Era o general e seus comparsas agindo com a máquina do Estado, todo poderoso, contra o cidadão, todo intimidado. Em alguns momentos, Golbery esteve mais distante do centro do poder militarizado, não porque divergia dele, mas por mera medição de força ou simples cálculo político.

Golbery não afrontava o “Sistema”. Golbery era o próprio “Sistema”, pensado e criado para sobreviver às suas peculiares sístoles e diástoles. Sempre preservando o Estado, mesmo que à custa do cidadão, do eleitor – do povo, enfim, de quem toda ditadura prescinde.

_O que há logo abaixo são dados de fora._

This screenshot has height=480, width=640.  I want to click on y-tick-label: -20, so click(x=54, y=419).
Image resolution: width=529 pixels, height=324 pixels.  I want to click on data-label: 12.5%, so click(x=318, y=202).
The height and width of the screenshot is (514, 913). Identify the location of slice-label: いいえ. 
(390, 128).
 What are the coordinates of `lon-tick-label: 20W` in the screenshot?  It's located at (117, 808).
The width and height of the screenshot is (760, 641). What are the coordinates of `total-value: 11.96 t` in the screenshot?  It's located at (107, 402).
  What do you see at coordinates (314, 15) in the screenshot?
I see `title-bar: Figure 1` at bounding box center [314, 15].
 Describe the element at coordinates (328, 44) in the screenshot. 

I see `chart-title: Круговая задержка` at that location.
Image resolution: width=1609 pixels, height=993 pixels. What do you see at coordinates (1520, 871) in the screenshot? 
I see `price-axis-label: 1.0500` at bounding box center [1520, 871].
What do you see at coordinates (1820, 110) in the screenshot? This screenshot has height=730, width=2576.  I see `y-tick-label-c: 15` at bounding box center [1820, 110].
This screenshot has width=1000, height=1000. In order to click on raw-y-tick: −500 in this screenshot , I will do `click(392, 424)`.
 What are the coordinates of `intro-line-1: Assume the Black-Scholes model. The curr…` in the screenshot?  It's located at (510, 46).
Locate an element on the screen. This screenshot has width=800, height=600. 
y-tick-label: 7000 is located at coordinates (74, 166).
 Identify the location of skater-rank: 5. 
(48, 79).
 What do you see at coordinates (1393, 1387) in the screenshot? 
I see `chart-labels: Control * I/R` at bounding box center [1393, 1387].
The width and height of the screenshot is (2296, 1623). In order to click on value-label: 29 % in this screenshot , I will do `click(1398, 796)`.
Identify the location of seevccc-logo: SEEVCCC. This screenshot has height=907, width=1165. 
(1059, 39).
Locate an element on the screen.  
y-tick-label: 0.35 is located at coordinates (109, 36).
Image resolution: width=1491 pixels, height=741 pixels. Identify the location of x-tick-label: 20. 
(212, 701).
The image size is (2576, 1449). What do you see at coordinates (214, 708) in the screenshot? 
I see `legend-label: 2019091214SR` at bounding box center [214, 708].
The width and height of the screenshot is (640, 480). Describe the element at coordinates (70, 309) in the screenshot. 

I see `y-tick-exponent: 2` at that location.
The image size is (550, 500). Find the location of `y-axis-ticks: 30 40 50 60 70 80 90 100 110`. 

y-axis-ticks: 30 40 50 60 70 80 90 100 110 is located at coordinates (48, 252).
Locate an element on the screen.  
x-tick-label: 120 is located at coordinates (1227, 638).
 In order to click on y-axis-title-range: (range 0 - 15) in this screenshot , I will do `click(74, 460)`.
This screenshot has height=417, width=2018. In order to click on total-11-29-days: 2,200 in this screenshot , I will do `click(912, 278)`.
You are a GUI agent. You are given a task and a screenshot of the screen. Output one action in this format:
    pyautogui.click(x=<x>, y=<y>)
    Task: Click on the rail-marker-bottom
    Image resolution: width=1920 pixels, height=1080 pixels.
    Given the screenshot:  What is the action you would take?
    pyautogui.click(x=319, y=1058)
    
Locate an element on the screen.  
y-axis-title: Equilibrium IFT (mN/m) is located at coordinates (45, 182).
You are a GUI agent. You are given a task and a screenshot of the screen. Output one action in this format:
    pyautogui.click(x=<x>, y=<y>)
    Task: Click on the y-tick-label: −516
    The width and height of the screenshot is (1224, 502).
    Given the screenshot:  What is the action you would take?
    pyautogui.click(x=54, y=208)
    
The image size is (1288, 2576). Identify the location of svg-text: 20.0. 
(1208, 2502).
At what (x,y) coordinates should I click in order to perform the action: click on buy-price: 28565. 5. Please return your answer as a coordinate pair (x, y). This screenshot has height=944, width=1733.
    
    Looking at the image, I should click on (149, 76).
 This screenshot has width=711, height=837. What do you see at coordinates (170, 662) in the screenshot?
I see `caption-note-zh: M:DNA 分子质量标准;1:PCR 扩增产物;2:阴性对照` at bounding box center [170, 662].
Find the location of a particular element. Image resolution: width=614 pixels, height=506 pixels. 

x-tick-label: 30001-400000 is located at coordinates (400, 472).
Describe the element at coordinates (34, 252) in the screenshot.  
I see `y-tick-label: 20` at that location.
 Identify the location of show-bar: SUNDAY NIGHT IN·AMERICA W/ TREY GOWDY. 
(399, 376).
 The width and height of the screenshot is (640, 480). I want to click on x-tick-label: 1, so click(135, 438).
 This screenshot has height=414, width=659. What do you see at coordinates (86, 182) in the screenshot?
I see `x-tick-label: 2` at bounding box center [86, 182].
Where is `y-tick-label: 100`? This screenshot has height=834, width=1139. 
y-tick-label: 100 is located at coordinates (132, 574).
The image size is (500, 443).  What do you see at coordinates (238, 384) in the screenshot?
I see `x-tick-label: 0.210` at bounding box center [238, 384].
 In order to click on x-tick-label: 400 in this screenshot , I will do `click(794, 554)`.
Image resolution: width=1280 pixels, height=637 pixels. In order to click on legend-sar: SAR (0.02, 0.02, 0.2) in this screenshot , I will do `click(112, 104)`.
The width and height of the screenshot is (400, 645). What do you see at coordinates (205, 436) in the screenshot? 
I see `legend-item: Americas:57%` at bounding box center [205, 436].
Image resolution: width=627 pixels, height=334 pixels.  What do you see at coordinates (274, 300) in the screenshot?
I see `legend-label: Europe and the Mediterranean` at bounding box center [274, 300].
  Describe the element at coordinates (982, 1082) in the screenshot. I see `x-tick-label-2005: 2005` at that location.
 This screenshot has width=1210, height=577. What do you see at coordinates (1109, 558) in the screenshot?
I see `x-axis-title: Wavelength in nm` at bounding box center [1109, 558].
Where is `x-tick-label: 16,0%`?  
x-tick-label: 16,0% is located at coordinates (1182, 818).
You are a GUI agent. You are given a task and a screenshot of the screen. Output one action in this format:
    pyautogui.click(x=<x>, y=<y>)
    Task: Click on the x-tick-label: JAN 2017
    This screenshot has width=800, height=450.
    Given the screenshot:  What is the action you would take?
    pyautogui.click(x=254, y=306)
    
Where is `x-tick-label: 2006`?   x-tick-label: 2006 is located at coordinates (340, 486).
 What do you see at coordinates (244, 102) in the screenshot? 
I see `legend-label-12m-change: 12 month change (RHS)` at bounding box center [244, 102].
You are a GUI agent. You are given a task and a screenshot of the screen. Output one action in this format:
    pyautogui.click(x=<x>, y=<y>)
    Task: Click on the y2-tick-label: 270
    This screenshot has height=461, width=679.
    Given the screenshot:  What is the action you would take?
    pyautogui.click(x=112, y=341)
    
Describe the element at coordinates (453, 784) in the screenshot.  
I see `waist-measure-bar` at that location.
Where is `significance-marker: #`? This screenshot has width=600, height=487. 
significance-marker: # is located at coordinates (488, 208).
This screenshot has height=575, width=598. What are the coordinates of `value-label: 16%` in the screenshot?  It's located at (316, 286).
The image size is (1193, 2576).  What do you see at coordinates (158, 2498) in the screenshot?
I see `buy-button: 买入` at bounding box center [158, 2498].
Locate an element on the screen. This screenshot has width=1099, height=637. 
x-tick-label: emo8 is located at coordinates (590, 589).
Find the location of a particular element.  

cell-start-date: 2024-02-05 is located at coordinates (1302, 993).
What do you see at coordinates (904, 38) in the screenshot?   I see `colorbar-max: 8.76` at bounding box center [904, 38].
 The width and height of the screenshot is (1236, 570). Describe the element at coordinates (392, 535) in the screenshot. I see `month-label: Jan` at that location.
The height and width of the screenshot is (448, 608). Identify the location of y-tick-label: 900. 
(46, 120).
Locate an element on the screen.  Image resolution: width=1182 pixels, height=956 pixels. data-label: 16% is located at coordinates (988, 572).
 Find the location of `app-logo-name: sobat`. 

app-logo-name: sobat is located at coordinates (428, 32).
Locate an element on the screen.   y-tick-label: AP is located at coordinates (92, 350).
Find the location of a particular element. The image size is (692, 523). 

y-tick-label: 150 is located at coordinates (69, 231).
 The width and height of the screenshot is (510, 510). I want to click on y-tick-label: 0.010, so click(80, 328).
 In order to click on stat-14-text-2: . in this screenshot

Quando Golbery rompeu com Figueiredo e saiu do governo, em 1981, não era por súbita devoção democrática. Era por aversão absoluta àquele que queria ser o sexto general-presidente do regime, Octávio Medeiros, então chefe do renegado SNI. A alternativa presidencial de Golbery, como se sabe, define bem o caráter do general: era Paulo Maluf, o nome civil que a ditadura embalava para lhe dar uma sobrevida no Colégio Eleitoral. O sonho de Golbery foi atropelado pela vitória do adversário Tancredo Neves e virou pesadelo com a posse inesperada do ex-aliado José Sarney.
A confirmação do busto do general em Rio Grande não seria só um novo espinho, cutucando a memória, machucando a consciência.

A intempestiva irrupção de Golbery na praça do povo poderia ser a última afronta do general contra a história do povo que ele sempre combateu, tolheu, bisbilhotou e desrespeitou por atos, fatos e manifestos.

Será que o porco-espinho vai vencer, pela última vez?